(Pixel coordinate grounding data)
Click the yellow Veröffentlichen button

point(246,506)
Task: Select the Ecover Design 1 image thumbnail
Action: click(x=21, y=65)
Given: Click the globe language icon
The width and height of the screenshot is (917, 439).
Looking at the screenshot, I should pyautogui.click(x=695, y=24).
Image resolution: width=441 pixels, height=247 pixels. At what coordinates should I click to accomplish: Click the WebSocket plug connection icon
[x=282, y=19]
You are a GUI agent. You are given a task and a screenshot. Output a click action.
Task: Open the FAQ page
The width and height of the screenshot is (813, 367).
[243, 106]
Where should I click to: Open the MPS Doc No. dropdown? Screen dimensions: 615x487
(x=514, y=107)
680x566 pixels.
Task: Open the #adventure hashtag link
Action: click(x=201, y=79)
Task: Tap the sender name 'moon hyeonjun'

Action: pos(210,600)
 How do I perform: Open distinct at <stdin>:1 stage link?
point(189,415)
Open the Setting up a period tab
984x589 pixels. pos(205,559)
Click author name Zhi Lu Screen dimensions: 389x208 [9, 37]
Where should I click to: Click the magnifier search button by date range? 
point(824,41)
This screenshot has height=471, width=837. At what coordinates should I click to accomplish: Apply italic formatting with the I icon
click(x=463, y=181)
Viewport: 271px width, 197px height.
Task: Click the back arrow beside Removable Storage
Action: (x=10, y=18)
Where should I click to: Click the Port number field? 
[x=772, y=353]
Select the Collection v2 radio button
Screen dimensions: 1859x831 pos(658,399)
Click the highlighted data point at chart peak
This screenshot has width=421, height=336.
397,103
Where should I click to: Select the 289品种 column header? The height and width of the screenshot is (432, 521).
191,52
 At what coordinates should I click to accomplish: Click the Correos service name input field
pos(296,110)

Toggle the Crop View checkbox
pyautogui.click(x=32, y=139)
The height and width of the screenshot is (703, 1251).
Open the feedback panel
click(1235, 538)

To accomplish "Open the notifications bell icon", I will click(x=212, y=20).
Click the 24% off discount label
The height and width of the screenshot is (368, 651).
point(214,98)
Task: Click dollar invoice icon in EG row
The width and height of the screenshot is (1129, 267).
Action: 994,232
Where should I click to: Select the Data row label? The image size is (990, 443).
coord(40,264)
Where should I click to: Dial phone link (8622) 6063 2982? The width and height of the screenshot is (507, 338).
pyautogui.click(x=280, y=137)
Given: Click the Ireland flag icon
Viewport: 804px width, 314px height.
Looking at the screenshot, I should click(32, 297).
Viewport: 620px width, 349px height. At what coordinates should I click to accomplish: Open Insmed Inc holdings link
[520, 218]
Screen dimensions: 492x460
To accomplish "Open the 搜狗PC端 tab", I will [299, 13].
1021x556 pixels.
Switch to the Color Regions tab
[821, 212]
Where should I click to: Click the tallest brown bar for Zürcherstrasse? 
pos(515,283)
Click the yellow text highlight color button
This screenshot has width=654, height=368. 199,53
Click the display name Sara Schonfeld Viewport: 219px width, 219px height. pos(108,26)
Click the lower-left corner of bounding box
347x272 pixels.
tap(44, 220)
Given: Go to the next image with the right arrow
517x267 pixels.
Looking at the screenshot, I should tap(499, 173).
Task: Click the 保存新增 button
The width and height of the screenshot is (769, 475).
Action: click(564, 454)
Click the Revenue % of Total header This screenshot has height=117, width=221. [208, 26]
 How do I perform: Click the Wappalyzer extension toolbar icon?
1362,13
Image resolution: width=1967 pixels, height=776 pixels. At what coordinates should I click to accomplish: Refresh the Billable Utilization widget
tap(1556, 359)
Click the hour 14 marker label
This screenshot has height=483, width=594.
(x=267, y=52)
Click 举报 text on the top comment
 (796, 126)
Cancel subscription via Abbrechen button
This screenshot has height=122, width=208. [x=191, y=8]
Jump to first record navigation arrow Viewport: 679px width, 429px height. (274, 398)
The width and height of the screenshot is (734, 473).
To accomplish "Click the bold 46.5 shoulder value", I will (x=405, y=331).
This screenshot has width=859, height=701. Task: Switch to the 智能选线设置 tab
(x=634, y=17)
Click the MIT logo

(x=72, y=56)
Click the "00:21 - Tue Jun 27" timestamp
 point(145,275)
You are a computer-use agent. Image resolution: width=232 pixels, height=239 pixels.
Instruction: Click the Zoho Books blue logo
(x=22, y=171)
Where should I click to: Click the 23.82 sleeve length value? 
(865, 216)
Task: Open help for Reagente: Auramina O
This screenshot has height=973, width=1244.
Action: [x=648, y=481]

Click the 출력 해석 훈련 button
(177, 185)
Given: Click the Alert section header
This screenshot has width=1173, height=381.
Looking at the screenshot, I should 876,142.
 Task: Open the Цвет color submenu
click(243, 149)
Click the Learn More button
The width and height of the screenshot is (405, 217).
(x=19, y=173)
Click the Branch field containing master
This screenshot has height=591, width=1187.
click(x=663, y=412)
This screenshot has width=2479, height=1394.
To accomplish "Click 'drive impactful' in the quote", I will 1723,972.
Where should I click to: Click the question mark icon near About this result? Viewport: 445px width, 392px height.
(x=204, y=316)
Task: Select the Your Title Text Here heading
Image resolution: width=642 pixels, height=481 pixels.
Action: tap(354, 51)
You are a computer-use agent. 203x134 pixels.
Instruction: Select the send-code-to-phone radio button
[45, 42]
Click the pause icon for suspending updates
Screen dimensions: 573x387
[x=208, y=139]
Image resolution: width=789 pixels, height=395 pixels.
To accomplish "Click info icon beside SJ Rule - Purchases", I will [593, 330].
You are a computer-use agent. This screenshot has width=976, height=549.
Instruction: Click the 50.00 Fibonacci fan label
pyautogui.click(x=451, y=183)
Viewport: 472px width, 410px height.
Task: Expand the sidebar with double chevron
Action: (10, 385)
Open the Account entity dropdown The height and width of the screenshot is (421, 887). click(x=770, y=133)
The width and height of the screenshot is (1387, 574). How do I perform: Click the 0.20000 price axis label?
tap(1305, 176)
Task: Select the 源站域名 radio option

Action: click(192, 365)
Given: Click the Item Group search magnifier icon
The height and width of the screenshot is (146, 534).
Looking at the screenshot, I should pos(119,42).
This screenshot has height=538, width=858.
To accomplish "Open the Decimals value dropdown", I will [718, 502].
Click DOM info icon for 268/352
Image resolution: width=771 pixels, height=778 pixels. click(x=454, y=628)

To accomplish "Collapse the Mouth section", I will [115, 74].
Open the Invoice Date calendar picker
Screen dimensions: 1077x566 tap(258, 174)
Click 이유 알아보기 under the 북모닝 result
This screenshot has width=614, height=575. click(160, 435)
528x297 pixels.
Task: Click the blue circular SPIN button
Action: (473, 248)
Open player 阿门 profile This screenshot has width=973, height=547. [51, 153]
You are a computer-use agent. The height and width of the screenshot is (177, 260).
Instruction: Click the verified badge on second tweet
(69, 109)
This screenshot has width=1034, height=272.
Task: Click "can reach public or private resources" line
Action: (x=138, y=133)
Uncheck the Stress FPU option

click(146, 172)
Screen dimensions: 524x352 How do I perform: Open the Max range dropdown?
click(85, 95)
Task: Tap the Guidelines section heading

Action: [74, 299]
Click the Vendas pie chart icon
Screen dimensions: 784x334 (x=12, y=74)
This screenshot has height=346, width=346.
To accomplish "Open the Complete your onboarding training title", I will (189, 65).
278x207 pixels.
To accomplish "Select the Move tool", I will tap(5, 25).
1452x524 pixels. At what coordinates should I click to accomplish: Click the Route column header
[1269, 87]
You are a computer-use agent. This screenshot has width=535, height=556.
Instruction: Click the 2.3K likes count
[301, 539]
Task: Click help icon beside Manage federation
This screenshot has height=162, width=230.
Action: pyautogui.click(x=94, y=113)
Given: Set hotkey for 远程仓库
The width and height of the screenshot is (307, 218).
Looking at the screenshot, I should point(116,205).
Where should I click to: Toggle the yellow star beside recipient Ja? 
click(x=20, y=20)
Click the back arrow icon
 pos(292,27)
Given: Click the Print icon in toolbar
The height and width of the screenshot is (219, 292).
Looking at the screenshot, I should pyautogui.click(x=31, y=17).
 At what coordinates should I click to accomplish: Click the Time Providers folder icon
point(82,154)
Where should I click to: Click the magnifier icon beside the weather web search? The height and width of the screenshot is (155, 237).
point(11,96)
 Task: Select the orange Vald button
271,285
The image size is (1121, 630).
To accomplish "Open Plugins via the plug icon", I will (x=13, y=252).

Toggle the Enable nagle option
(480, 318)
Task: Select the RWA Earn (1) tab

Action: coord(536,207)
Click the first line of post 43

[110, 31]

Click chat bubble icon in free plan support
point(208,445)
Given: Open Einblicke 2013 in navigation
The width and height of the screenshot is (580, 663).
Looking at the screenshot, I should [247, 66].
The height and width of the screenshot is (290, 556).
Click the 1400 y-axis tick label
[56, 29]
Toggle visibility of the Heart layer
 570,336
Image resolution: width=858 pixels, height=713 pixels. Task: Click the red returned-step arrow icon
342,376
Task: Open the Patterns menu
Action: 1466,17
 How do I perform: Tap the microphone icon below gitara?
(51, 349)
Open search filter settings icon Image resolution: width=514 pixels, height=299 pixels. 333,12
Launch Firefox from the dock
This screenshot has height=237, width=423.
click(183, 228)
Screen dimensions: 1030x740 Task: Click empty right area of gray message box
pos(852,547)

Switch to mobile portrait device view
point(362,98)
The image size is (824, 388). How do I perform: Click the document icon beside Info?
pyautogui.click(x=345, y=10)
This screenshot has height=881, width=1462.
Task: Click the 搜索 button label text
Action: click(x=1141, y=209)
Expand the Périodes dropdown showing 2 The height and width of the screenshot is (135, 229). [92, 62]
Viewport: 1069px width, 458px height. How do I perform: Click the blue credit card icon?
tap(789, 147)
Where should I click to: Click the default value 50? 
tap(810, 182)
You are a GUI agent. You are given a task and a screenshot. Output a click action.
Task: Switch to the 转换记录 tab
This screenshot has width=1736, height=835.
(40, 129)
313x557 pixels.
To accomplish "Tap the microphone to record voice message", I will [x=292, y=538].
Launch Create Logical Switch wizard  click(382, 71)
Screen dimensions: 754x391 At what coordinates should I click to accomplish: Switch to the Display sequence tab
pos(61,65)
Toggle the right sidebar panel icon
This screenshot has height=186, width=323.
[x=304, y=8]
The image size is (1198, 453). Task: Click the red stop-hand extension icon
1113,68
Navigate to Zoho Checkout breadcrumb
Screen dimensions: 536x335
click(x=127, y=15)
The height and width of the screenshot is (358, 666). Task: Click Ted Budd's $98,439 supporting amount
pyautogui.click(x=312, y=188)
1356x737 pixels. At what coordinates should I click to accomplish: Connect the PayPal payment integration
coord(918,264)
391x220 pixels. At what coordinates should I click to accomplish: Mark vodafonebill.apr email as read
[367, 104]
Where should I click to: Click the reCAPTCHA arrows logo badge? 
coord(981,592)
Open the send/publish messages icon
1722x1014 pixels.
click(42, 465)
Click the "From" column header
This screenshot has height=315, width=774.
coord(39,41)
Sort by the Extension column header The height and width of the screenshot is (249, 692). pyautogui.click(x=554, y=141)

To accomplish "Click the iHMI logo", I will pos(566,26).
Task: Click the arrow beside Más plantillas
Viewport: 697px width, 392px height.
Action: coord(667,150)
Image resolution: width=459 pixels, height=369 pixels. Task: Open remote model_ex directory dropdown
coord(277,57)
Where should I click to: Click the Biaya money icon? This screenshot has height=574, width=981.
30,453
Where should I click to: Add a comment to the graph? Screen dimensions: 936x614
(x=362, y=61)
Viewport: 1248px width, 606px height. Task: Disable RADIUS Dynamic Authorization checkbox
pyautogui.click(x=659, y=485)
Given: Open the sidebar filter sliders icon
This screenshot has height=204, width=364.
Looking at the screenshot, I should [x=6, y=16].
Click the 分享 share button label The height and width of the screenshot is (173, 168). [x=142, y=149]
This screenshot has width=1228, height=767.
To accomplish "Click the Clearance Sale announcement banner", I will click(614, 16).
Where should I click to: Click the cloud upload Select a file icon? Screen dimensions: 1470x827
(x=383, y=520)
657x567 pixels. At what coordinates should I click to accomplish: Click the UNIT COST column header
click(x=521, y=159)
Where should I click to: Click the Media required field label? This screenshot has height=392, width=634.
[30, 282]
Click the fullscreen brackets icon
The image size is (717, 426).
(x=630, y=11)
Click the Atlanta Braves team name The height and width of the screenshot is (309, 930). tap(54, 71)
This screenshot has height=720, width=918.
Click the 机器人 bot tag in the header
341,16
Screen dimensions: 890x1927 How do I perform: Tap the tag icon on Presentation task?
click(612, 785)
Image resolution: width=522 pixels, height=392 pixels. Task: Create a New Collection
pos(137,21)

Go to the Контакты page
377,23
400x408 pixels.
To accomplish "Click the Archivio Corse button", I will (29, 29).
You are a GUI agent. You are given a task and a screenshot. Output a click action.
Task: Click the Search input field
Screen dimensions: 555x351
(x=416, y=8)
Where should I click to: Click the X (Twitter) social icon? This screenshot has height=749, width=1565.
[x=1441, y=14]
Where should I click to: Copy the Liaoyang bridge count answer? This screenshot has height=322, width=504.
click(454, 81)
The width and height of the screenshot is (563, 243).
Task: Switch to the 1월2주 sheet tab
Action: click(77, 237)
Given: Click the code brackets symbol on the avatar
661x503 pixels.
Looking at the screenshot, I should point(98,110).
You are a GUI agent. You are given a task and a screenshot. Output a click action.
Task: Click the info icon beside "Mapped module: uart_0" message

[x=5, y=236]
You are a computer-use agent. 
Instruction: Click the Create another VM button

* Task statement
Copy out every line in the entries above that holds "record".

* Your solution
Jump to first record navigation arrow Viewport: 679px width, 429px height. (274, 398)
To accomplish "Tap the microphone to record voice message", I will [x=292, y=538].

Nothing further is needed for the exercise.